Molecular data improves prediction of colorectal cancer recurrence
Microarray-trained models, which include molecular data, better predicted the recurrence of colorectal cancer than models that used clinical data, according to study findings presented at the Society of Surgical Oncology’s Annual Cancer Symposium.
Excluding skin cancer, colorectal cancer is the third-most diagnosed cancer in the United States with an estimated 95,520 new cases of colon cancer and 39,910 new cases of rectal cancer expected in 2017, according to the American Cancer Society.
A key therapeutic dilemma in the treatment of colorectal cancer is whether patients with stage II and stage III disease require adjuvant chemotherapy after surgical resection. Patients at increased risk for recurrence have been identified with predictive models based on gene expression data. However, those models are not FDA approved and are not used in standard clinical practice.
“Treatment of stage II colon cancer is controversial as the majority of patients will be cured with surgery,” Jason Castellanos, MD, MS, resident in general surgery at Vanderbilt University Medical Center, told HemOnc Today. “However, 20% of patients recur, so theoretically chemotherapy would be helpful. The treatment of stage III colon cancer is a major success story as OS is significantly improved with chemotherapy after surgery. However, based on historical data, 50% of patients would not recur after surgery alone and may be exposed to chemotherapy without benefit.”

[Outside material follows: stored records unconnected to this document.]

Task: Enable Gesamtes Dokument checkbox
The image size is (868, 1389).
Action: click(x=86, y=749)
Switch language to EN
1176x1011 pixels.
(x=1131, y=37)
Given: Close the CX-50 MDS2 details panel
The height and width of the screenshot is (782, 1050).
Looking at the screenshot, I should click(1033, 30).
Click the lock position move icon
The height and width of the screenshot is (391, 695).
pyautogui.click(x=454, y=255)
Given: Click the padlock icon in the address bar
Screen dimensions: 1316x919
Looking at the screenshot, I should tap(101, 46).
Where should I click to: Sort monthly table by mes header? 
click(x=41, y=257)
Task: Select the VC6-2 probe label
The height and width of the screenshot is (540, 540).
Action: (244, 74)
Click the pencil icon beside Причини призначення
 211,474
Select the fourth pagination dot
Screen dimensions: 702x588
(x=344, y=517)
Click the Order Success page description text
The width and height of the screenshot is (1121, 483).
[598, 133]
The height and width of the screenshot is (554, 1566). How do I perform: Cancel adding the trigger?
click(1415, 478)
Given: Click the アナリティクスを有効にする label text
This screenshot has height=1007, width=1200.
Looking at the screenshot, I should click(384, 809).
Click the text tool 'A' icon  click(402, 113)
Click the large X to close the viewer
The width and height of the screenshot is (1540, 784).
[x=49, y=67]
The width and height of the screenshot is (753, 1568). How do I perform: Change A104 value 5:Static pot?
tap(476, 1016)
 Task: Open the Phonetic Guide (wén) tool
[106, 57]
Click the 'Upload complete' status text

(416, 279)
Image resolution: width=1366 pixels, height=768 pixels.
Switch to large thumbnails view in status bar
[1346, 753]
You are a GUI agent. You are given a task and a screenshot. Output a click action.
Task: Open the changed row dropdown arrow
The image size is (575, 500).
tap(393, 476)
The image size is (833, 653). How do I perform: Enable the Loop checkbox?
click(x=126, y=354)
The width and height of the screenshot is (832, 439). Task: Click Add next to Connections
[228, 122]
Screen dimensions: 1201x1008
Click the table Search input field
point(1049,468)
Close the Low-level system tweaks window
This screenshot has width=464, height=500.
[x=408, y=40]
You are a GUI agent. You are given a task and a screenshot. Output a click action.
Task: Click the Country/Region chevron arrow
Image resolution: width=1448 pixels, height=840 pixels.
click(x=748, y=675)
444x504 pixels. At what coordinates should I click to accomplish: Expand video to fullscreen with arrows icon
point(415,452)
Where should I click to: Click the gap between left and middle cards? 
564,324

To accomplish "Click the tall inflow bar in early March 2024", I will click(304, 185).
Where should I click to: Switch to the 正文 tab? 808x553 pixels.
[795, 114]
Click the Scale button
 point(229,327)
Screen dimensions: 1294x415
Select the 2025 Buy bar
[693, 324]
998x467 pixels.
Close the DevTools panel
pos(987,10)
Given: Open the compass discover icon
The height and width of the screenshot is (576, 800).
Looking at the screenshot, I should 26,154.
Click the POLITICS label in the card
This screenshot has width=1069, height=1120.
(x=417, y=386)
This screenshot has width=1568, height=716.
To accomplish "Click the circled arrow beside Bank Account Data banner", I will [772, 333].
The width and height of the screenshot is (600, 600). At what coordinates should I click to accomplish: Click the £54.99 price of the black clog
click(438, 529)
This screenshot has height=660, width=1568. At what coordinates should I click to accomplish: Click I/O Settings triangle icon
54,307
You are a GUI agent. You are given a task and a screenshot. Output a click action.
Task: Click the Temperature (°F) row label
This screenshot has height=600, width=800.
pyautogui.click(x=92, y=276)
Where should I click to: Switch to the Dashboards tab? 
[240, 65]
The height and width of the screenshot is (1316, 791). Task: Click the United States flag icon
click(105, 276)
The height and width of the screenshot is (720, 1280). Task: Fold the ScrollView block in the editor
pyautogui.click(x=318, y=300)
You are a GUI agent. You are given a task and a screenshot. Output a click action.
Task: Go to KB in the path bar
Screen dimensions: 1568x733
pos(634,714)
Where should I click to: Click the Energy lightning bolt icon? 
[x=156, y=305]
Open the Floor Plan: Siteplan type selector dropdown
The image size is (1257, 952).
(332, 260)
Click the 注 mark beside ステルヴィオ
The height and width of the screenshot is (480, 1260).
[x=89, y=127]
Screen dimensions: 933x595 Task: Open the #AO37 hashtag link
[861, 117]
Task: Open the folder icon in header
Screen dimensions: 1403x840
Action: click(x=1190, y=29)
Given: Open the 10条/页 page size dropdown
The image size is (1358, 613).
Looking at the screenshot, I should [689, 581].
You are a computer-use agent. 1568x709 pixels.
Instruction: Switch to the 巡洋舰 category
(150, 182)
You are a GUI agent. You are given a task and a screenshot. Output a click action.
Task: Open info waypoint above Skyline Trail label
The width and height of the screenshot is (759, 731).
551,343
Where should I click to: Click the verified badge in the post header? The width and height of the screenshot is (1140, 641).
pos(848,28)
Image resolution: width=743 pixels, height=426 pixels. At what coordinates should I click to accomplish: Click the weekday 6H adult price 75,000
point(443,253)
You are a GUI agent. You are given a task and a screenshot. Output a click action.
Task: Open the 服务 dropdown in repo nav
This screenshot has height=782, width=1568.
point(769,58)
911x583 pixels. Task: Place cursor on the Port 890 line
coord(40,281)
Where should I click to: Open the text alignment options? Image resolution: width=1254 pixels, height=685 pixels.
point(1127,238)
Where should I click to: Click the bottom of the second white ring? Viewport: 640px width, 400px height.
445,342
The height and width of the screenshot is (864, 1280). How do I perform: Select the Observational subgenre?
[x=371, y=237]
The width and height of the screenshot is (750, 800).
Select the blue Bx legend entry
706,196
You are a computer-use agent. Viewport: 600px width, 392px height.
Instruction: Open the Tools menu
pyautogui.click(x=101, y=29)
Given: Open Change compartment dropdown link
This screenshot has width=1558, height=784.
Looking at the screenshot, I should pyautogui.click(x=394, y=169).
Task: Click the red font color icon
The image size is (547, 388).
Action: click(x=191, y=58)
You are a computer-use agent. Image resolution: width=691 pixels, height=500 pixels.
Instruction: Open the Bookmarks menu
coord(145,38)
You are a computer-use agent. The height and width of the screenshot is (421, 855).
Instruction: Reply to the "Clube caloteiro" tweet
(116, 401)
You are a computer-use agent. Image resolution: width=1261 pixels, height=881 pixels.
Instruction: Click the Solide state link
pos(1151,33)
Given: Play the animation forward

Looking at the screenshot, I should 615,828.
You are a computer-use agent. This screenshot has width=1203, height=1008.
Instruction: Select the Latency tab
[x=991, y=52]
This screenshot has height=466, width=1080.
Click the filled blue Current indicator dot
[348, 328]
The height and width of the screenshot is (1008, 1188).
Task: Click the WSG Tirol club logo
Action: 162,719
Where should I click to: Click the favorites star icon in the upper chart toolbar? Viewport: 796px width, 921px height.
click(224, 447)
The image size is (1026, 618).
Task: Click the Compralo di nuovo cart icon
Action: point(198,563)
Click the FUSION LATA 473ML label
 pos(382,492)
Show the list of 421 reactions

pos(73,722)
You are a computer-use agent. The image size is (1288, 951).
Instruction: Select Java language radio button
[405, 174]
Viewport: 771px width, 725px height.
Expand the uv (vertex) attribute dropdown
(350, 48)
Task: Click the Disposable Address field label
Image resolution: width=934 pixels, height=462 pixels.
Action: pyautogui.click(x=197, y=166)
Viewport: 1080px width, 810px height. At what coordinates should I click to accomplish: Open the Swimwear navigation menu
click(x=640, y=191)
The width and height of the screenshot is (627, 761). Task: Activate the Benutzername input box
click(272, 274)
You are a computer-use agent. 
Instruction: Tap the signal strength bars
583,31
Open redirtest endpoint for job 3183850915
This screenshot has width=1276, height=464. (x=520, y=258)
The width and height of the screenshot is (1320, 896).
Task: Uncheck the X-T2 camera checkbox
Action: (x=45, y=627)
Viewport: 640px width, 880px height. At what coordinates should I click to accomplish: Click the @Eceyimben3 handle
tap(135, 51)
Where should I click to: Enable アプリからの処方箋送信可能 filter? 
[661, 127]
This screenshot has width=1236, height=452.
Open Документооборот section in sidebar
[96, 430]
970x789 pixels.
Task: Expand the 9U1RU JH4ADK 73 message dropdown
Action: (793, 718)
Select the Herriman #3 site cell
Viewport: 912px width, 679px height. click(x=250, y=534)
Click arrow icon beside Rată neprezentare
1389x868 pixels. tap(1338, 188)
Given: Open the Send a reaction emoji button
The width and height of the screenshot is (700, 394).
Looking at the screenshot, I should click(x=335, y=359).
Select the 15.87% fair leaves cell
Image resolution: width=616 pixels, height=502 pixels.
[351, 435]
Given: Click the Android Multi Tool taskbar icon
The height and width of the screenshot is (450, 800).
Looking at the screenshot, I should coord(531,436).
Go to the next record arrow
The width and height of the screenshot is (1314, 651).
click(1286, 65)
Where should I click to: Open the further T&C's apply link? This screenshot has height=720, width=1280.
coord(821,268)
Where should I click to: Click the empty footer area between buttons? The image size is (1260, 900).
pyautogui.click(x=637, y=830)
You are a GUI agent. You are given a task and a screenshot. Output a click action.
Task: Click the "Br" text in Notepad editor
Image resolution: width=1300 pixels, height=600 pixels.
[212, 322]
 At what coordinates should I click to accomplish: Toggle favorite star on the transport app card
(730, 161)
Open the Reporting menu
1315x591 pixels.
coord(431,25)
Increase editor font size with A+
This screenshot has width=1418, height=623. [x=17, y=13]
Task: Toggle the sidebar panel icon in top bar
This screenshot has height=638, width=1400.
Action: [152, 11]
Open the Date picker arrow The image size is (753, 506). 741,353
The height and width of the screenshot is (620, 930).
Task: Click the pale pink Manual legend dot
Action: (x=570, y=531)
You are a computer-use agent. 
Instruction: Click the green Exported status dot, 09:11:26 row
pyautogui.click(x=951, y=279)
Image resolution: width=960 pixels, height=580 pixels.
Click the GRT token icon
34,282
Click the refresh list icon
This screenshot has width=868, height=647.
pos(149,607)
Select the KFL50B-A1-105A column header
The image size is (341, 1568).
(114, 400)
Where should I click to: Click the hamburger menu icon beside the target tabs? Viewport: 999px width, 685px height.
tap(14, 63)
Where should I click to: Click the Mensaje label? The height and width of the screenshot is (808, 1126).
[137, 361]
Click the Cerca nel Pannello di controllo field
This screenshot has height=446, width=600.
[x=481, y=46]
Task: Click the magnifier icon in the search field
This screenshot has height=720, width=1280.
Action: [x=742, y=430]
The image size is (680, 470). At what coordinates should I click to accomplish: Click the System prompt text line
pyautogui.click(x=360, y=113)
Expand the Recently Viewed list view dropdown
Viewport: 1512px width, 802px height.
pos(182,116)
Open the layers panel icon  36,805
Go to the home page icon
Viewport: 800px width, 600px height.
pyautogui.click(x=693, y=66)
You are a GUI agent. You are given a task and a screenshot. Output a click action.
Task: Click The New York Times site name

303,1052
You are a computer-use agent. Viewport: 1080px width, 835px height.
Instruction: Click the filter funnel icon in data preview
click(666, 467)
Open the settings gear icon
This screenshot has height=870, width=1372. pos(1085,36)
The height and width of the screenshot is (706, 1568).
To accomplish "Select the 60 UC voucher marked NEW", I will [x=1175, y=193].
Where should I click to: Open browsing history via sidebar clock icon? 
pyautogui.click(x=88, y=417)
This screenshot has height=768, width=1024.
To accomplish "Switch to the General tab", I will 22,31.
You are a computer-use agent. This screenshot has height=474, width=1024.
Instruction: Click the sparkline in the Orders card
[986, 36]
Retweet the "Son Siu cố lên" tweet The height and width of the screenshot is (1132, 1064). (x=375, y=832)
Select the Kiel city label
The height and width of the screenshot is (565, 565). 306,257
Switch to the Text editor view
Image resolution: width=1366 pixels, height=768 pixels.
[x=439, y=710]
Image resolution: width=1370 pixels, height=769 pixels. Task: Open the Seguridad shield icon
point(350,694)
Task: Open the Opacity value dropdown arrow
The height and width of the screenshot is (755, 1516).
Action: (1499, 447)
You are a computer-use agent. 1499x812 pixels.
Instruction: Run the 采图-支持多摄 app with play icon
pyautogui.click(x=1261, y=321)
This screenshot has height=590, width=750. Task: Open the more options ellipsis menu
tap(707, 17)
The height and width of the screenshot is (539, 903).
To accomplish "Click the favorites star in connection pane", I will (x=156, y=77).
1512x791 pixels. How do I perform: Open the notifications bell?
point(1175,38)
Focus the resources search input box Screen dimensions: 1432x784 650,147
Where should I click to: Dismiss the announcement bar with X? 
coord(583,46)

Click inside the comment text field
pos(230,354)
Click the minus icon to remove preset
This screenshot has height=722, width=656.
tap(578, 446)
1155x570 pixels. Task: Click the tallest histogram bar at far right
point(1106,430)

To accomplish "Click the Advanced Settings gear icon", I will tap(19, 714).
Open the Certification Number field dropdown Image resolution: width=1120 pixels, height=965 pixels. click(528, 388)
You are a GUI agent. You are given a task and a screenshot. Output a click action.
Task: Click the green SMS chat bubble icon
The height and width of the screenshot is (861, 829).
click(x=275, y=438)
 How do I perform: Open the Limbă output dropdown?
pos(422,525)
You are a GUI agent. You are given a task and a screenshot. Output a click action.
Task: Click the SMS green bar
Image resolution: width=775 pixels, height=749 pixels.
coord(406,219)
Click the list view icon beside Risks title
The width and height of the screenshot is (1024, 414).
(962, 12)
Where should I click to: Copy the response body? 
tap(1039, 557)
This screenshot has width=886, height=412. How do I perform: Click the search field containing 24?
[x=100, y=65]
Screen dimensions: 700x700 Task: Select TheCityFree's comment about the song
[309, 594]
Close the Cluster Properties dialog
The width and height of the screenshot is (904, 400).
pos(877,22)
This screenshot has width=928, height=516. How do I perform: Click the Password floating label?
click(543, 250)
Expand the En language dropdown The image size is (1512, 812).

Castellanos and colleagues incorporated ideas from the winning entries in machine learning and bioinformatics competitions to improve the ability to predict which patients with colorectal cancer would recur at 3 years after diagnosis. These ideas included:
- Ensemble learning, which is the combination of several machine learning algorithms together to arrive at one prediction; and
- Multiple views of the data, in which representations of genomic data is used to incorporate biologic information.
The dataset in the study included information from nontumor tissue expression genes, gene set structure, protein-to-protein interaction network structure, previously curated molecular signatures and identified tumor suppressor/driver mutations.
The microarray-trained models performed significantly better compared with models training on clinical data (P = 1.49 x 10–8).
Castellanos and colleagues also found that nonlinear classifiers often outperform linear classifiers, and that ensemble methods can also enhance performance.
“We found that the molecular data views enhanced predictive performance by integrating biologic information,” Castellanos said. “Our multiple view, multiple learner framework was able predict 3-year disease recurrence significantly better than a modified Oncotype Dx score (Genomic Health). However, we still need larger datasets to fully leverage these approaches.”– by Chuck Gormley
Castellanos J, et al. Abstract 7. Presented at: Society of Surgical Oncology’s Annual Cancer Symposium; March 15-18, 2017; Seattle.
Disclosure: The researchers report no relevant financial disclosures.